The academic committee of Shenzhen TCM Hospital is responsible for reviewing the scientific nature and compliance of the protocol and making recommendations for the continuation or termination of the study. The ethics committee is responsible for reviewing the rationality of the protocol and safeguarding the rights and interests of the subjects. Both members are independent of the sponsors and researchers, and there is no conflict of interest.

Discussion

The study’s goal is to investigate the effectiveness and difference of TCM decoction and granule in the management of prediabetes, to clarify whether HJD can adjust fat preferences, and oral and intestinal microbiota of prediabetic patients, and subsequently to slow or prevent the transition from prediabetes to diabetes.

Elixation and granule are the two main dosage forms of TCM treatment, which are widely used in clinic. However, there are few placebo-controlled studies on TCM decoction for prediabetes. After treating prediabetic rats with TCM granules, Wang and colleagues [34] found that TCM granules significantly improved body weight and glucolipid metabolism in rats, and increased insulin sensitivity to an effect similar to that of rosiglitazone. Wei [35] also confirmed in a multi-center trial that TCM granules could restore normal blood glucose in 41.8% of prediabetic patients (27.8% in the control group) after 12 months of intervention. However, the follow-up showed that the granules group had weak lasting effect, and there was no improvement in subjects’ HBA1c levels. Therefore, this study expands the function of TCM elixation in the management of prediabetes, and hopes to significantly improve the symptoms and indicators of prediabetes patients.

Eating habits are closely related to people’s life. People often crave fat because it provides more calories and pleasure [36]. However, high-fat diets also lead to weight gain and decreased sensitivity to fat, which further increases people’s intake of high-fat diets [37, 38]. Poor diet quality has been reported to significantly increase the risk of prediabetes (OR: 1.45, 95%CI: 1.29–1.63) [39], and also affect the changes of oral and intestinal flora [40, 41].

Human saliva contains abundant biological information, and the oral flora can reflect various physiological and pathological changes of the human body. Amr and Kornwipa [42, 43] found that the number of species in oral saliva decreased with the progression of diabetes, and that diabetics exhibited the largest pathogenic microbiome. However, the sample size of their researches was small, the changes of oral microflora in prediabetic patients need to be further explored in a larger sample.

In addition, hyperglycemia will lead to abnormal intestinal flora, further destroy the intestinal barrier, and cause damage to glucose metabolism and immune homeostasis. The study confirmed that after 12 weeks of supervised training, prediabetic patients experienced significant changes in their gut microbiota, as well as remarkable improvements in insulin sensitivity and other metabolic characteristics. After excluding the interference of body weight and visceral fat, correlation analysis confirmed a significant association between the two [44]. What’s more, prediabetes patients had increased multiple butyrate-producing bacteria after inserting the gut microbiota of a healthy person, which could convert fiber into short-chain fatty acids, and then released GlP-1 to suppress appetite and promote weight loss through gut–brain neural circuit [45].

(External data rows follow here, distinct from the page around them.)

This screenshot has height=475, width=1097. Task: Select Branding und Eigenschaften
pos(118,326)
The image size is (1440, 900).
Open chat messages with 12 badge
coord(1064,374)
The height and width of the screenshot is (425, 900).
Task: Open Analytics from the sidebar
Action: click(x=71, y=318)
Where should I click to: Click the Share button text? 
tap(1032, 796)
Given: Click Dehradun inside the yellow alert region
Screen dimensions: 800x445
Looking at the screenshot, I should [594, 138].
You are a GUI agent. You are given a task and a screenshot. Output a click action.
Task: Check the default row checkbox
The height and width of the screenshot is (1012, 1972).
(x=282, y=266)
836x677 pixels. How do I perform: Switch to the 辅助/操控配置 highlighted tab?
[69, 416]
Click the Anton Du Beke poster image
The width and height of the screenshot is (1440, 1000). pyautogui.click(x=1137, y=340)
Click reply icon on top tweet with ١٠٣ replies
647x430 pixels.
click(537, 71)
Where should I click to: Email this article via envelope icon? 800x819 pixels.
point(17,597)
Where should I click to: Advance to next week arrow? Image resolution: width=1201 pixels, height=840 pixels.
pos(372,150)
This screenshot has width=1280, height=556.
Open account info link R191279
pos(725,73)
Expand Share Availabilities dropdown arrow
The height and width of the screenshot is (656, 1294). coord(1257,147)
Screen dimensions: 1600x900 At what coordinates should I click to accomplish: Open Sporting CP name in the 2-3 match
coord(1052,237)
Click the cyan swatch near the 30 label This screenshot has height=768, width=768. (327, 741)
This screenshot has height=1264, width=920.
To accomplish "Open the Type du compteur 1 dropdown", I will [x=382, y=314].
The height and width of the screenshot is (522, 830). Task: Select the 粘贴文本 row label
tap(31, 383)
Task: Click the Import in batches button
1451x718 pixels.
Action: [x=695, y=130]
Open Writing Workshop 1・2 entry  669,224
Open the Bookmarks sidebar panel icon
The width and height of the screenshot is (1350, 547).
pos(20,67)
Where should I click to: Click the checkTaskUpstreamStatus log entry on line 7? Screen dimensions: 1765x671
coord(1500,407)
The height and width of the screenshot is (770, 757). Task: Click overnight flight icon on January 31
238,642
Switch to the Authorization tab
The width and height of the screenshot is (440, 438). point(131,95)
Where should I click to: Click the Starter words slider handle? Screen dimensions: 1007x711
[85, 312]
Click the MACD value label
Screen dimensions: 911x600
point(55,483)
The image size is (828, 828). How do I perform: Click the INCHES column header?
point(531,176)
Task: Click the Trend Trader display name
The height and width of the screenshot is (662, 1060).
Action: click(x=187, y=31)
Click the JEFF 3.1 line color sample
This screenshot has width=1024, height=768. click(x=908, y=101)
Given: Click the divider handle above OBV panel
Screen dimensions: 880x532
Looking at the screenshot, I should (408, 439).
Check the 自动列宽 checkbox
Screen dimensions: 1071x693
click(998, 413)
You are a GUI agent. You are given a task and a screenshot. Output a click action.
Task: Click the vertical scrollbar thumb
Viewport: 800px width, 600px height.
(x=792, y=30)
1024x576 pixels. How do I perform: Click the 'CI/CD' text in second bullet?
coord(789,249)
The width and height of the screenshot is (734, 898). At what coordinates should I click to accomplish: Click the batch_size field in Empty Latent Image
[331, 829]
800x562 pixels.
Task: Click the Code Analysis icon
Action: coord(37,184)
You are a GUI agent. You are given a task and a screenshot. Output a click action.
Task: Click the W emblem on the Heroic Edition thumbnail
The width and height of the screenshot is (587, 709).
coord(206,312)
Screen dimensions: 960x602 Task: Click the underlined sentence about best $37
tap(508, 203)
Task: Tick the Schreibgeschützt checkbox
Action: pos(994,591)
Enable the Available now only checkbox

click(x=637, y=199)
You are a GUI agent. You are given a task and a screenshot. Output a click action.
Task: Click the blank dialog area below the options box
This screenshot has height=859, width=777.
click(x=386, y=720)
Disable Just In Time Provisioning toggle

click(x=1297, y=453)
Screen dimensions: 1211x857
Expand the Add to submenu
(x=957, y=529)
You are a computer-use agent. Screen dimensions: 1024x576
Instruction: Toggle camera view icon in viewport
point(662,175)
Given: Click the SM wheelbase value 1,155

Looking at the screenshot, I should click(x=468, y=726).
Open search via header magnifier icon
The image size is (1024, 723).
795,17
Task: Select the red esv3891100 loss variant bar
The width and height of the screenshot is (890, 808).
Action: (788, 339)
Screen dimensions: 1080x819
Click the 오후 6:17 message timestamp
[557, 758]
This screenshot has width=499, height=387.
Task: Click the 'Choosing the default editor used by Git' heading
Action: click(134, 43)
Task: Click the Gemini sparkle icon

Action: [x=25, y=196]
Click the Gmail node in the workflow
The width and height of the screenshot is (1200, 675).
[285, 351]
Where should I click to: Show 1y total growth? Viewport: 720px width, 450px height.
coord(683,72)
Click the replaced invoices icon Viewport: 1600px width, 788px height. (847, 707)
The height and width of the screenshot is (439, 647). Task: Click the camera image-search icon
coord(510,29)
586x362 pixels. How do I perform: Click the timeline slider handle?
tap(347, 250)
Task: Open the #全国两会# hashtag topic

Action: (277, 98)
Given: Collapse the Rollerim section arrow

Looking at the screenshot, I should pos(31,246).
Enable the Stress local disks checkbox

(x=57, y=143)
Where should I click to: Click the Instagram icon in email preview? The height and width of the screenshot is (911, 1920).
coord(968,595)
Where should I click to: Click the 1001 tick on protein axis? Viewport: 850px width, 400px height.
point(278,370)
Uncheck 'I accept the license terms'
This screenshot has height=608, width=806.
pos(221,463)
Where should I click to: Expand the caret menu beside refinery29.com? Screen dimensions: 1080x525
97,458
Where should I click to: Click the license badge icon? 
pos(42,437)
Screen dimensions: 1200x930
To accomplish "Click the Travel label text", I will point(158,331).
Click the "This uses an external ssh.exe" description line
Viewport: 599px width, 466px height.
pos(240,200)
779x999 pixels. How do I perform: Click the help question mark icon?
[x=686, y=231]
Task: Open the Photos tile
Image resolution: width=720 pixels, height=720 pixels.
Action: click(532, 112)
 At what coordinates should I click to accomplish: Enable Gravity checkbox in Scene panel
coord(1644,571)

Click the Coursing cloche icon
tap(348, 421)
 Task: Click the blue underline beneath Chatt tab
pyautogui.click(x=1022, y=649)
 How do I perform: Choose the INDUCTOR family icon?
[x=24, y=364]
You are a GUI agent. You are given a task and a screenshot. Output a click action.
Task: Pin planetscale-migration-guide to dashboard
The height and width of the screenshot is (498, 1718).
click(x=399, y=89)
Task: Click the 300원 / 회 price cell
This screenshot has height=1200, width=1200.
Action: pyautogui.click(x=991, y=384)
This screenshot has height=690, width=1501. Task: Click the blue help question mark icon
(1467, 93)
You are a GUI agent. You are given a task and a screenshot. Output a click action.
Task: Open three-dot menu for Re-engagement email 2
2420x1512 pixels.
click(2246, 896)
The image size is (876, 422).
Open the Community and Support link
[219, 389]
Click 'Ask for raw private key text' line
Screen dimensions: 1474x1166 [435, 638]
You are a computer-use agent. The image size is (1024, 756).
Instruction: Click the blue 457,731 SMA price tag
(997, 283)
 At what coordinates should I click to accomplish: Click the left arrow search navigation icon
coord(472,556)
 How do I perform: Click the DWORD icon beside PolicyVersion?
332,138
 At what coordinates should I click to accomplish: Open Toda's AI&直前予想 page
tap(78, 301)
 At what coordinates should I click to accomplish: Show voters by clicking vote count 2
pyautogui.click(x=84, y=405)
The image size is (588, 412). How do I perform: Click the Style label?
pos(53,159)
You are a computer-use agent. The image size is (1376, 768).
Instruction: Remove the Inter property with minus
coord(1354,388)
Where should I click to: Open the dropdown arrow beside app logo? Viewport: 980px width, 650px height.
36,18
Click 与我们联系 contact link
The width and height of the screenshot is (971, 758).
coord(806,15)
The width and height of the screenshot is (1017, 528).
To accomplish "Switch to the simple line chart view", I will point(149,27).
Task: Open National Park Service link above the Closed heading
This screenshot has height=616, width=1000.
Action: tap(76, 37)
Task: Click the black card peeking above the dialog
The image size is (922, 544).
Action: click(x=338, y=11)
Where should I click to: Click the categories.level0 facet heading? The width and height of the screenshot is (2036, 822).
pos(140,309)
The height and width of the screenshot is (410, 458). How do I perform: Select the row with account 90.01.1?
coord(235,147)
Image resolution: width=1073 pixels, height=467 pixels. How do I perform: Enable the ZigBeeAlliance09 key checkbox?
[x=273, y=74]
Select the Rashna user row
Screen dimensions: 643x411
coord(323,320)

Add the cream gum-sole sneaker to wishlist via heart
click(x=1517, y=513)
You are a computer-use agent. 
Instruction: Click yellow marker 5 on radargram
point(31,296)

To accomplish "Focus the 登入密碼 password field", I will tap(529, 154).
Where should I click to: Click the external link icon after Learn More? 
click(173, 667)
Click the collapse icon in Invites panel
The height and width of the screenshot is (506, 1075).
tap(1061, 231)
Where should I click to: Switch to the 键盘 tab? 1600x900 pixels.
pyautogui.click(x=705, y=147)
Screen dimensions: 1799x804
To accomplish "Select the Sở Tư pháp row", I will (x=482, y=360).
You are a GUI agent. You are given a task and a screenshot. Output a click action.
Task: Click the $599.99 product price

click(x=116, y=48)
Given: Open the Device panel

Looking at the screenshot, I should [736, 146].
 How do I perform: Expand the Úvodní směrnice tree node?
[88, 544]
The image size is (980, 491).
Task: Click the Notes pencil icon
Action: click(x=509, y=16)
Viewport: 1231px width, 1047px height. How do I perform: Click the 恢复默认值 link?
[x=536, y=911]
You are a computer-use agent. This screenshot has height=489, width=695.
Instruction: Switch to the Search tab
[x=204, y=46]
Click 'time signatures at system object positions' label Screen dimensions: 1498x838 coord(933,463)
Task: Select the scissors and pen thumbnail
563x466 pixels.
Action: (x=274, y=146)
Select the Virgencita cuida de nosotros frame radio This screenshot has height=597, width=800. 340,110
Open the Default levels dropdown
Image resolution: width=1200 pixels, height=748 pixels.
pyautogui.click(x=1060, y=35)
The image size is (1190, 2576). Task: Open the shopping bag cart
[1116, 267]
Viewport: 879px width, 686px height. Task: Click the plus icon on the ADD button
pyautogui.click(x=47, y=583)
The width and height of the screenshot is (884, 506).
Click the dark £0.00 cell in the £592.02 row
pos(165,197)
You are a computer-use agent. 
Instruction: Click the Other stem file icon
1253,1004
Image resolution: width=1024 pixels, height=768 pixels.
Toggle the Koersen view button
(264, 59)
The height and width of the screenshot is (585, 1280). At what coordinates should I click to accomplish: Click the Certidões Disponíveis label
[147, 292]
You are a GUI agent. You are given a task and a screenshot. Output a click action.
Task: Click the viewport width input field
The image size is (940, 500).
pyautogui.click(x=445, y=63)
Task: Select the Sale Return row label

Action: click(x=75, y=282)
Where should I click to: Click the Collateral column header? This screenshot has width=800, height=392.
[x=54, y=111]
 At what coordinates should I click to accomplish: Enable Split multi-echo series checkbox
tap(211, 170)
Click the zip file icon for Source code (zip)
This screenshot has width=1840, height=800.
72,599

In previous studies, we found that HJD has a good therapeutic effect on metabolic diseases [25,26,27, 29, 30], and have improved the preparation process of TCM placebo which had been applied for a patent [46], providing a corresponding clinical basis for this study. Therefore, we designed this study to further evaluate the effect of HJD Elixation and Formula Granules in treating prediabetes, the results may also discover the effect of HJD in oral LA threshold, dietary preference, saliva and intestinal microbiota of prediabetes patients, thus to further explain its potential therapy mechanism.